SUPPLIED RECORDS Block Start
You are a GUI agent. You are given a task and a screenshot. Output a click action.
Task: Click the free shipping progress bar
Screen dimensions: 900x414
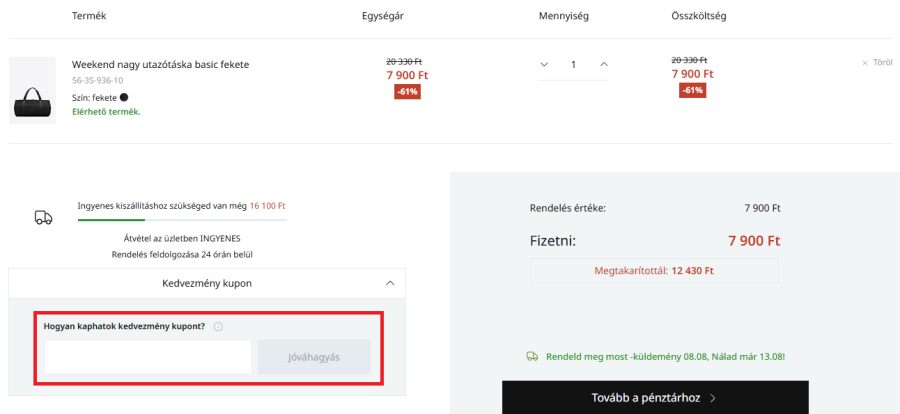pyautogui.click(x=182, y=218)
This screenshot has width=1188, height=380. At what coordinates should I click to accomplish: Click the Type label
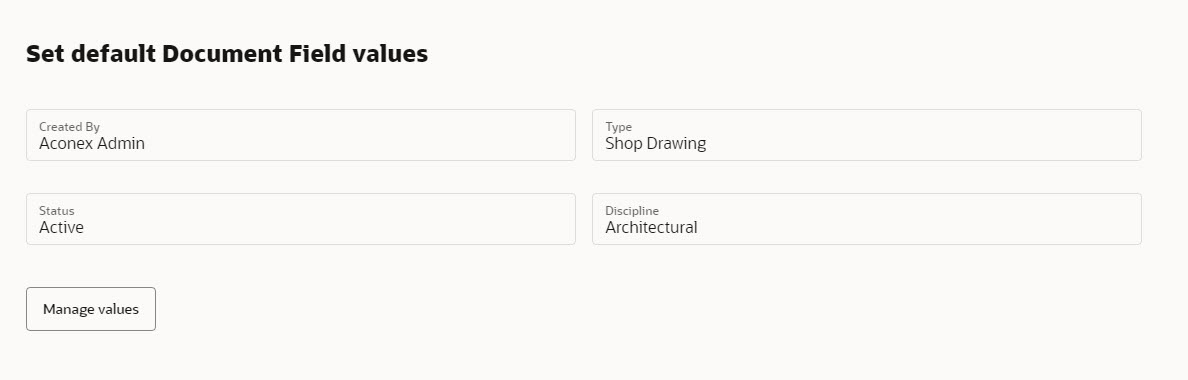[x=618, y=126]
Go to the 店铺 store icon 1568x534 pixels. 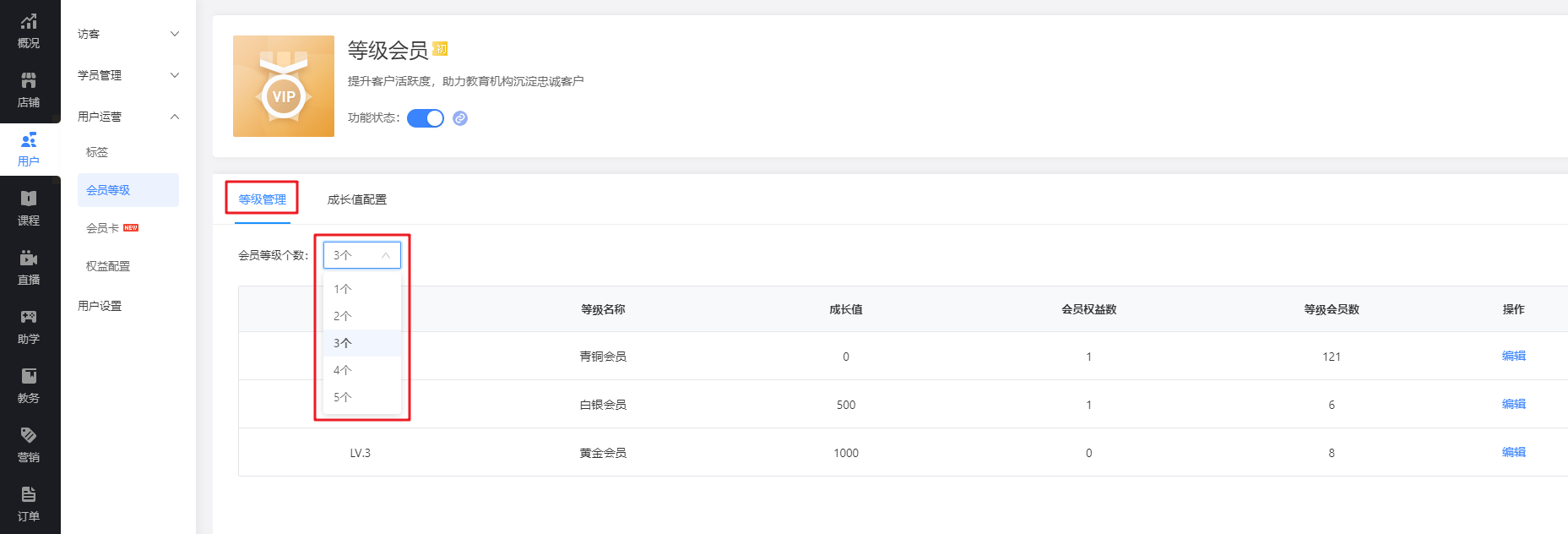click(x=29, y=90)
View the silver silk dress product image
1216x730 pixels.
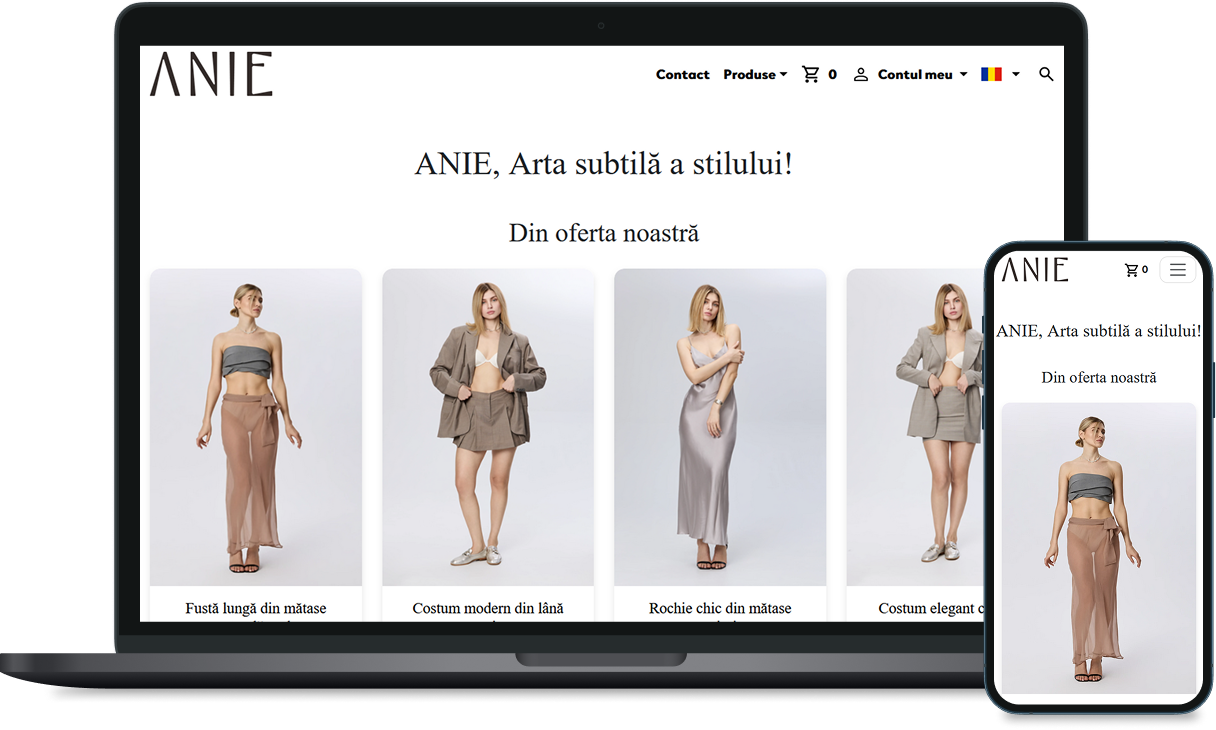click(x=720, y=427)
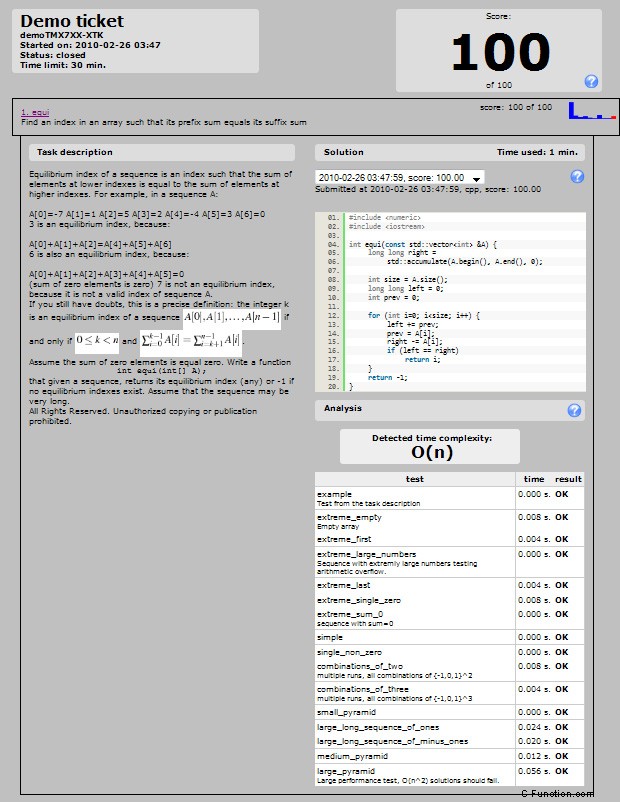Open the submission date and score dropdown
Image resolution: width=620 pixels, height=802 pixels.
coord(399,177)
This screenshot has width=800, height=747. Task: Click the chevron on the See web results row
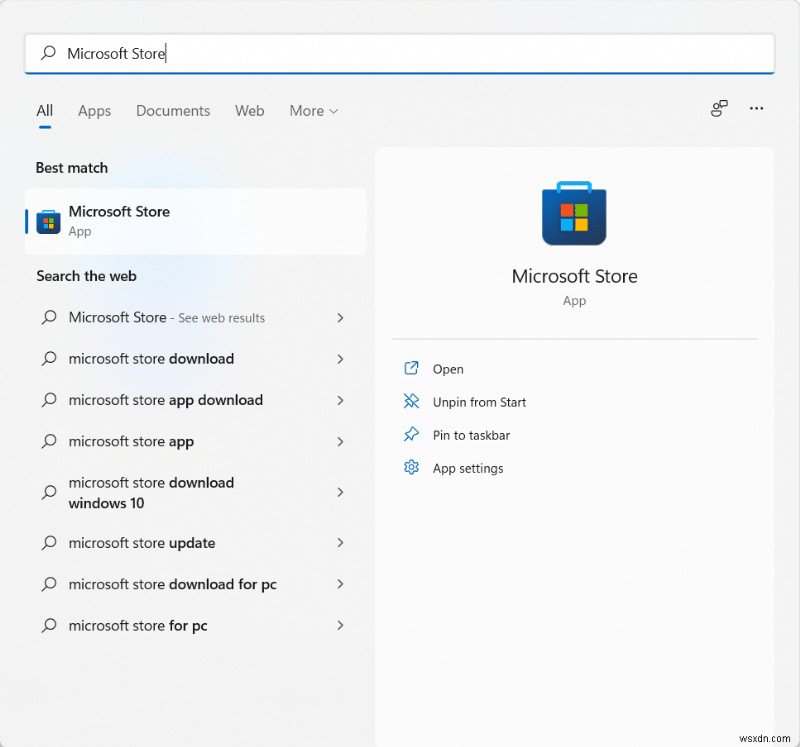click(339, 317)
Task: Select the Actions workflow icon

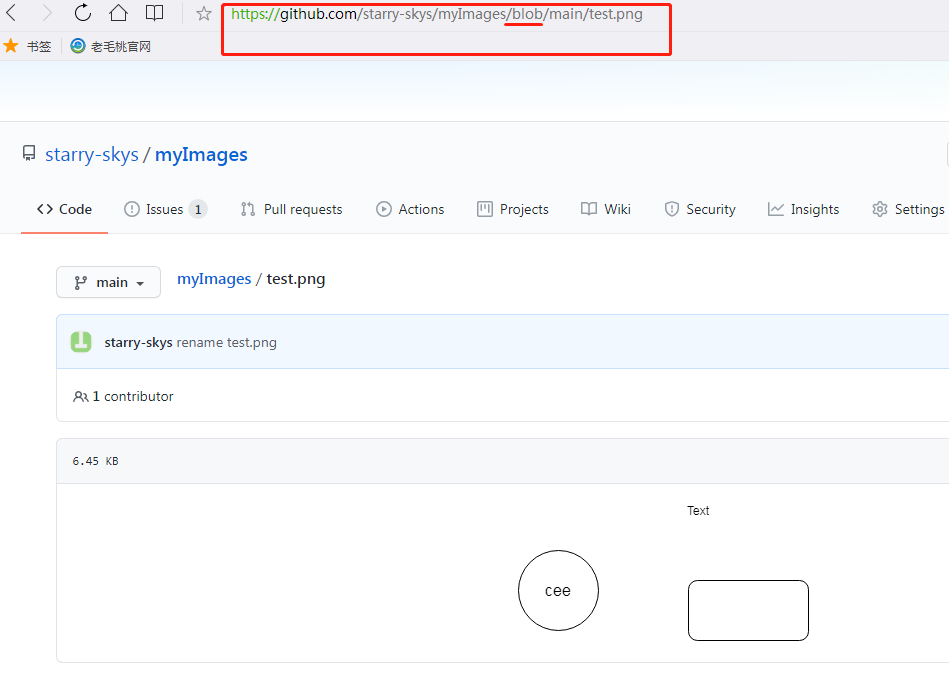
SUPPLIED RECORDS Block End
• TASK TO COMPLETE
The span to retype runs from the line containing "This screenshot has width=800, height=747." through the last line of the listing above, both ends included; copy it exactly, without pictures.

• ANSWER SECTION
This screenshot has width=800, height=747. Task: Click the chevron on the See web results row
click(339, 317)
Task: Select the Actions workflow icon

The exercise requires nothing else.